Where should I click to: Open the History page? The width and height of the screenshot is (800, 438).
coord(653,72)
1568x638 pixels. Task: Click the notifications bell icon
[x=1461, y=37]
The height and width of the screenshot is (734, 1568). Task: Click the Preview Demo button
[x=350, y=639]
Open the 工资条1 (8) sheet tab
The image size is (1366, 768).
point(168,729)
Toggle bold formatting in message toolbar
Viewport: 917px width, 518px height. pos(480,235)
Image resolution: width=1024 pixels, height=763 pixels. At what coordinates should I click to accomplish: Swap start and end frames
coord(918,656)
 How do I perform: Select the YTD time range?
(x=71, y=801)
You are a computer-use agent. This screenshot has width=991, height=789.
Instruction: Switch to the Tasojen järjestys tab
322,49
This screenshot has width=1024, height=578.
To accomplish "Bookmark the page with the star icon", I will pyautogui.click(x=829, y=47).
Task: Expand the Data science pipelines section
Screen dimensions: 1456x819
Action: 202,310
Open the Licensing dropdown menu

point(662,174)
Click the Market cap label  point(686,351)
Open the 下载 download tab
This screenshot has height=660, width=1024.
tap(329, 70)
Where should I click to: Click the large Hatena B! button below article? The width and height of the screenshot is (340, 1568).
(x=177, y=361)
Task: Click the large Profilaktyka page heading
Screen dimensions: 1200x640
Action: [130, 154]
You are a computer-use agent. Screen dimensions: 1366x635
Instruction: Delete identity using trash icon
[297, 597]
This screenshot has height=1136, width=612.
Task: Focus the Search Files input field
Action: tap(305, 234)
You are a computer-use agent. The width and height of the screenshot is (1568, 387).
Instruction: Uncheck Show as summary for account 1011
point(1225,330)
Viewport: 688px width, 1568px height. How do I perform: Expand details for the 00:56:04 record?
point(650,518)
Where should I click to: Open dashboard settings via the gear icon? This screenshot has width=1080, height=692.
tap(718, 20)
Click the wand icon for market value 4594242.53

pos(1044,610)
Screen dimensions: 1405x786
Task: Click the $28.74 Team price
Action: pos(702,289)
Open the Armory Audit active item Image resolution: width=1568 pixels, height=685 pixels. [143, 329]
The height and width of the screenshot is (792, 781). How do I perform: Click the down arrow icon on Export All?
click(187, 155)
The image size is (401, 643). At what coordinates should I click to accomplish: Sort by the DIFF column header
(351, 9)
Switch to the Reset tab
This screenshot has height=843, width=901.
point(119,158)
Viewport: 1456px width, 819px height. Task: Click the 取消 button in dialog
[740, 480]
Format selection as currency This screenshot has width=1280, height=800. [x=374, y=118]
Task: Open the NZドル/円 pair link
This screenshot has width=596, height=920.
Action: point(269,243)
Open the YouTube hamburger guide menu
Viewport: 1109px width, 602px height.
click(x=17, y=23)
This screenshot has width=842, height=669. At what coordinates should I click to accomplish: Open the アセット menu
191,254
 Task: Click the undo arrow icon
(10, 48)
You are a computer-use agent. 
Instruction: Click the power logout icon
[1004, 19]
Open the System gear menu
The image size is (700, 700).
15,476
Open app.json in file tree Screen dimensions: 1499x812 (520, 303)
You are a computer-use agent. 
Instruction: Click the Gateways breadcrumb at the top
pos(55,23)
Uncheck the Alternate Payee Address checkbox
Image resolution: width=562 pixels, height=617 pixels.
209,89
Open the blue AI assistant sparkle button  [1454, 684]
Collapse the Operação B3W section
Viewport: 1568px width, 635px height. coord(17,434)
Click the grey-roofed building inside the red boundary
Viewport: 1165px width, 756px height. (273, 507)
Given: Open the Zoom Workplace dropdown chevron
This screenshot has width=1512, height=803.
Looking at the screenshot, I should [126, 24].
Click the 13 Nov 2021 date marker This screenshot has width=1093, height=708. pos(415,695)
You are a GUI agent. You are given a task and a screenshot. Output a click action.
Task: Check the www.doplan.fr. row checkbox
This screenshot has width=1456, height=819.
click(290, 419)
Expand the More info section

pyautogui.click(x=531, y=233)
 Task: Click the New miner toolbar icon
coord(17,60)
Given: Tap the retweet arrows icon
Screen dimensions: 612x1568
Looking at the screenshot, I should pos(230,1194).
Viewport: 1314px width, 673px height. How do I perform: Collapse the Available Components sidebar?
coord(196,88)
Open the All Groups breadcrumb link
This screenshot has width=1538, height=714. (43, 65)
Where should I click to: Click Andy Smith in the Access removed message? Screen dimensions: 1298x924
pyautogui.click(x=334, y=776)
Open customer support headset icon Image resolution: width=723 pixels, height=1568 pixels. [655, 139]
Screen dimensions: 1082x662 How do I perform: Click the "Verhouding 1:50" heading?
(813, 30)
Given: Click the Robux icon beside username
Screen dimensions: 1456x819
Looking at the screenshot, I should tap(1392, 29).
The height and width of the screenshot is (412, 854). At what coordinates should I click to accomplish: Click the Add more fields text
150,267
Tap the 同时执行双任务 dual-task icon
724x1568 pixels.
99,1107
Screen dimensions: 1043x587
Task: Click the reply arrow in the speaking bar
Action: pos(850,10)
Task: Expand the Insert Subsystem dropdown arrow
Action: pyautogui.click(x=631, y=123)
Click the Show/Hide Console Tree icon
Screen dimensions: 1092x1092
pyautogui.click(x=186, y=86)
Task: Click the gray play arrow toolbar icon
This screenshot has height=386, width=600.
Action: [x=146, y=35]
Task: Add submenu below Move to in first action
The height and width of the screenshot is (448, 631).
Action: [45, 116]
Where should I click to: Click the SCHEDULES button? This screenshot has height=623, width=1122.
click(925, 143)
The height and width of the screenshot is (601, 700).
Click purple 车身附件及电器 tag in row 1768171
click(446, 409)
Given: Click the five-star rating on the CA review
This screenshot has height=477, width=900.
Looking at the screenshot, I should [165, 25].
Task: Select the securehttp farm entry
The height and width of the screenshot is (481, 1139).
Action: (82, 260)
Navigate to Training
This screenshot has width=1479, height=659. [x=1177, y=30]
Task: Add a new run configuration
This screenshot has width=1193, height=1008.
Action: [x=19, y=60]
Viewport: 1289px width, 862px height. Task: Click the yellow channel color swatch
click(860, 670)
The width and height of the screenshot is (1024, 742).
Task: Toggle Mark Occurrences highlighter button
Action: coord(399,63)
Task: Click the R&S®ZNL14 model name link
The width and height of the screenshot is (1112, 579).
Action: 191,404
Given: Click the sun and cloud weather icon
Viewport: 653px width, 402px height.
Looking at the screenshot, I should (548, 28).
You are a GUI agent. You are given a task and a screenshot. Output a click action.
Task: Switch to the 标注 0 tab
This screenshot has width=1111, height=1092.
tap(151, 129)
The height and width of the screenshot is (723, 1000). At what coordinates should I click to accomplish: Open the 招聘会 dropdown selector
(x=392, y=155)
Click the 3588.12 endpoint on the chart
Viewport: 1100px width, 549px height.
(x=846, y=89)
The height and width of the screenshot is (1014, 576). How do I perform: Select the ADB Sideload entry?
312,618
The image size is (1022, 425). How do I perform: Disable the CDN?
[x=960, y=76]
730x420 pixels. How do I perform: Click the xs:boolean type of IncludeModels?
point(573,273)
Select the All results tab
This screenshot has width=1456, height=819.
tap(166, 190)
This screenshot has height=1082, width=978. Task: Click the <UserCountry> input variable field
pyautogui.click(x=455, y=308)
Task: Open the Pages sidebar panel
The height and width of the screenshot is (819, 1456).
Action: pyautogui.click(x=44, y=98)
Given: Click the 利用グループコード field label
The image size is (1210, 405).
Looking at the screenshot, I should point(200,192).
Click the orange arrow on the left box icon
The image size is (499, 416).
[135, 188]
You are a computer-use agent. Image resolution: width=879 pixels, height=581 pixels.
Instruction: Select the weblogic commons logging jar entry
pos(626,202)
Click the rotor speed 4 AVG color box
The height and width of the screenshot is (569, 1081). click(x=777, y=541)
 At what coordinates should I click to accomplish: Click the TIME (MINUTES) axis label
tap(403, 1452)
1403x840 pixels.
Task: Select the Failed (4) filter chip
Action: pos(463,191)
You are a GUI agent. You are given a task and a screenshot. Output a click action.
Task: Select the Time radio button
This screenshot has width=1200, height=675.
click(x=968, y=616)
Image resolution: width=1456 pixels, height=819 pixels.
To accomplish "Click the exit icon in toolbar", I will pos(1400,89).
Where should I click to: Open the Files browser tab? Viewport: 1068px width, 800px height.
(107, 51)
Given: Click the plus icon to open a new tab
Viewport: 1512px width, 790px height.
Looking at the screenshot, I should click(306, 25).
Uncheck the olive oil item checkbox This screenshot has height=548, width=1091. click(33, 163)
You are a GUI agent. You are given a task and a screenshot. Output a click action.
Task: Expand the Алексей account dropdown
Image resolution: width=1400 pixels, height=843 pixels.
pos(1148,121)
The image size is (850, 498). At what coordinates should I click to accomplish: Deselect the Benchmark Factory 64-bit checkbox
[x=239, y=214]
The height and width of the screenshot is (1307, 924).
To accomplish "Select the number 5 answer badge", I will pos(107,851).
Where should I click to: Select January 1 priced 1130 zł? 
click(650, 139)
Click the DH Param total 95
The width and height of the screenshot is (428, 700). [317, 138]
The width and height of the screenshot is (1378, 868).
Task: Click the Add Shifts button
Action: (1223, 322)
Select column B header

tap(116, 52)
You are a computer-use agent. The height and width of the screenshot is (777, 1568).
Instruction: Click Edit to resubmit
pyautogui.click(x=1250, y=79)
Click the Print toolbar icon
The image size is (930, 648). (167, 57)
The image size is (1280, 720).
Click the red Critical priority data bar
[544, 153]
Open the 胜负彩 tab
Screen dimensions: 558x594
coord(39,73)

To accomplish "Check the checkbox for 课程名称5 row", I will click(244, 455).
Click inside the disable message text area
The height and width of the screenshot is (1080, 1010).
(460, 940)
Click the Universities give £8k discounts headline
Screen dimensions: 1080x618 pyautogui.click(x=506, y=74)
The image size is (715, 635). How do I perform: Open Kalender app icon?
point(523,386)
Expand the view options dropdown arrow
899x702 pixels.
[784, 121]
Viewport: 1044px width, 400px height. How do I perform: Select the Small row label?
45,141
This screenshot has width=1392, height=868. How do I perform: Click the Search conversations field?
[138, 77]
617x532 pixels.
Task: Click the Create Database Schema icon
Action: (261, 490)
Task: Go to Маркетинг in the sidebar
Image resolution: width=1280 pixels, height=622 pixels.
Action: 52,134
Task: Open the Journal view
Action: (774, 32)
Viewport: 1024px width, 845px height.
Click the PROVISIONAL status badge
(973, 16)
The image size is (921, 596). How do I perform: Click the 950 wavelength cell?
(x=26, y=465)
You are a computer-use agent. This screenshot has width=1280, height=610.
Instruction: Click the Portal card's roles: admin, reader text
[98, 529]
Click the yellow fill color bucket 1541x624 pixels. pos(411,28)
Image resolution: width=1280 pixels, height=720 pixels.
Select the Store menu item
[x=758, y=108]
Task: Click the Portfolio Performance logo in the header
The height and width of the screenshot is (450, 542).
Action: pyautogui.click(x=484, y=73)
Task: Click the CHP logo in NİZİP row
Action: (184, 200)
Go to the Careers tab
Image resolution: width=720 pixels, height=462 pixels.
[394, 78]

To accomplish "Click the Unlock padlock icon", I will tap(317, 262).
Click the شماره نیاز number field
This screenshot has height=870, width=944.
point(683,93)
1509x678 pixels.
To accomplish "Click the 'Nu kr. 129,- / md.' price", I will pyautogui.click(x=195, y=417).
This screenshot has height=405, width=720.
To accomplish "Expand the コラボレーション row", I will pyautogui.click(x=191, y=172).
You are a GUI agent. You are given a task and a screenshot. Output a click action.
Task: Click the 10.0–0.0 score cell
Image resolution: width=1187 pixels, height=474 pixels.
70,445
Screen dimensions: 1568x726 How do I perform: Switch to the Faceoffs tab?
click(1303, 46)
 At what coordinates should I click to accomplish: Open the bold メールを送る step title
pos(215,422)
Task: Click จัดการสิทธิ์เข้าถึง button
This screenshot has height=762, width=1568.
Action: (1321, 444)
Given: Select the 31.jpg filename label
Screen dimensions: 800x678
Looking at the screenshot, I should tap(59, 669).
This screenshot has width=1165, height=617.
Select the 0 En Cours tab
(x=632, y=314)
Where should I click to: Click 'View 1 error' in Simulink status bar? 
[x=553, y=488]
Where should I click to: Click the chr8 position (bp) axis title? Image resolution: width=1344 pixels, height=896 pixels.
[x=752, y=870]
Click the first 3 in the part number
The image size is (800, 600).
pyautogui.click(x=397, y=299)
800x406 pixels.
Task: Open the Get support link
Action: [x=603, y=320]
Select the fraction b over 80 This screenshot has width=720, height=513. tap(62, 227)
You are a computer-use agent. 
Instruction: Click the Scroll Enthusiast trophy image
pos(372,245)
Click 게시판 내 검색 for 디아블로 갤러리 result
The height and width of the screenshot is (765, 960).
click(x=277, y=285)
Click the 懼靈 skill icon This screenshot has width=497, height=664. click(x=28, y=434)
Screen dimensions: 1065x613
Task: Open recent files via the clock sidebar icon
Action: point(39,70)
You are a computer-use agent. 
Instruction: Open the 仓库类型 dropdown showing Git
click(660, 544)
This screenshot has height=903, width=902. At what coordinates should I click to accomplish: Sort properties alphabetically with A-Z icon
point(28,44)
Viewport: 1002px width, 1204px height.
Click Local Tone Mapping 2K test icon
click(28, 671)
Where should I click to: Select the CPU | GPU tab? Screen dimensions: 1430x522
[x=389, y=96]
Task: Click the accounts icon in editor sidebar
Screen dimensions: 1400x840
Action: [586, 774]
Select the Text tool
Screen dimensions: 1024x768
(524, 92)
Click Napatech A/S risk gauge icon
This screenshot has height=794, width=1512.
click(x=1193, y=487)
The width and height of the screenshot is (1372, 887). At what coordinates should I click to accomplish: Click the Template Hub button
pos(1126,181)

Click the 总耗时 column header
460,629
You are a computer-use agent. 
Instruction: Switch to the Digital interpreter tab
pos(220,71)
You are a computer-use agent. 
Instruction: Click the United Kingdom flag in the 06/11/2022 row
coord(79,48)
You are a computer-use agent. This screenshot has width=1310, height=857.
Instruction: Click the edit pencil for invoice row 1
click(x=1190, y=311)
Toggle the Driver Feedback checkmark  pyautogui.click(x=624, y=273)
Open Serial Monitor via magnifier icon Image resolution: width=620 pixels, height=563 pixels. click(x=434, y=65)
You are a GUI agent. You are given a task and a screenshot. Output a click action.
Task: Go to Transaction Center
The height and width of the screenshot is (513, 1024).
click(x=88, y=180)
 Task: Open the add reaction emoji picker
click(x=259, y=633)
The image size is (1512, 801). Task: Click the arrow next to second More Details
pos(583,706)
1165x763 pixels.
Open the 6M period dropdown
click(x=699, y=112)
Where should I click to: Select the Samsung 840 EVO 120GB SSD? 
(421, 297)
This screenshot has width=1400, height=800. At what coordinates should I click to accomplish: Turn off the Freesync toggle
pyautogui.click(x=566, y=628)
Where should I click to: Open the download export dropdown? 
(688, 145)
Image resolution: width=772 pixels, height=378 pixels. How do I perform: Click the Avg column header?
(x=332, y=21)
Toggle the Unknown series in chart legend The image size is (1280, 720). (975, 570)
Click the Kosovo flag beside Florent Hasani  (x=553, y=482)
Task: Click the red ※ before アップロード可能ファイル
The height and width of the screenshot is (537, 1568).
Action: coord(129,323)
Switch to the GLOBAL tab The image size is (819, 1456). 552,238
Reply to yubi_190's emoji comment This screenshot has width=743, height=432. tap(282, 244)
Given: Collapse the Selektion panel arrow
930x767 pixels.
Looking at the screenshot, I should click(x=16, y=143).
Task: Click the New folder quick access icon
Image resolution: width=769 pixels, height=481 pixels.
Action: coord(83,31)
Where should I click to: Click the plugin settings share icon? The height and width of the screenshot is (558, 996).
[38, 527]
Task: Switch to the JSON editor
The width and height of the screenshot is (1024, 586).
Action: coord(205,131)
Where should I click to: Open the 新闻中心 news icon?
┄┄┄┄┄┄┄┄┄┄┄┄┄┄┄┄┄┄┄┄
Please extract the lines starting at the one containing "1165x763 pixels." and ending with the last line above, reproducing each one verbatim.

1165x763 pixels.
Open the 6M period dropdown
click(x=699, y=112)
Where should I click to: Select the Samsung 840 EVO 120GB SSD? 
(421, 297)
This screenshot has width=1400, height=800. At what coordinates should I click to accomplish: Turn off the Freesync toggle
pyautogui.click(x=566, y=628)
Where should I click to: Open the download export dropdown? 
(688, 145)
Image resolution: width=772 pixels, height=378 pixels. How do I perform: Click the Avg column header?
(x=332, y=21)
Toggle the Unknown series in chart legend The image size is (1280, 720). (975, 570)
Click the Kosovo flag beside Florent Hasani  (x=553, y=482)
Task: Click the red ※ before アップロード可能ファイル
The height and width of the screenshot is (537, 1568).
Action: coord(129,323)
Switch to the GLOBAL tab The image size is (819, 1456). 552,238
Reply to yubi_190's emoji comment This screenshot has width=743, height=432. tap(282, 244)
Given: Collapse the Selektion panel arrow
930x767 pixels.
Looking at the screenshot, I should click(x=16, y=143).
Task: Click the New folder quick access icon
Image resolution: width=769 pixels, height=481 pixels.
Action: coord(83,31)
Where should I click to: Click the plugin settings share icon? The height and width of the screenshot is (558, 996).
[38, 527]
Task: Switch to the JSON editor
The width and height of the screenshot is (1024, 586).
Action: coord(205,131)
Where should I click to: Open the 新闻中心 news icon?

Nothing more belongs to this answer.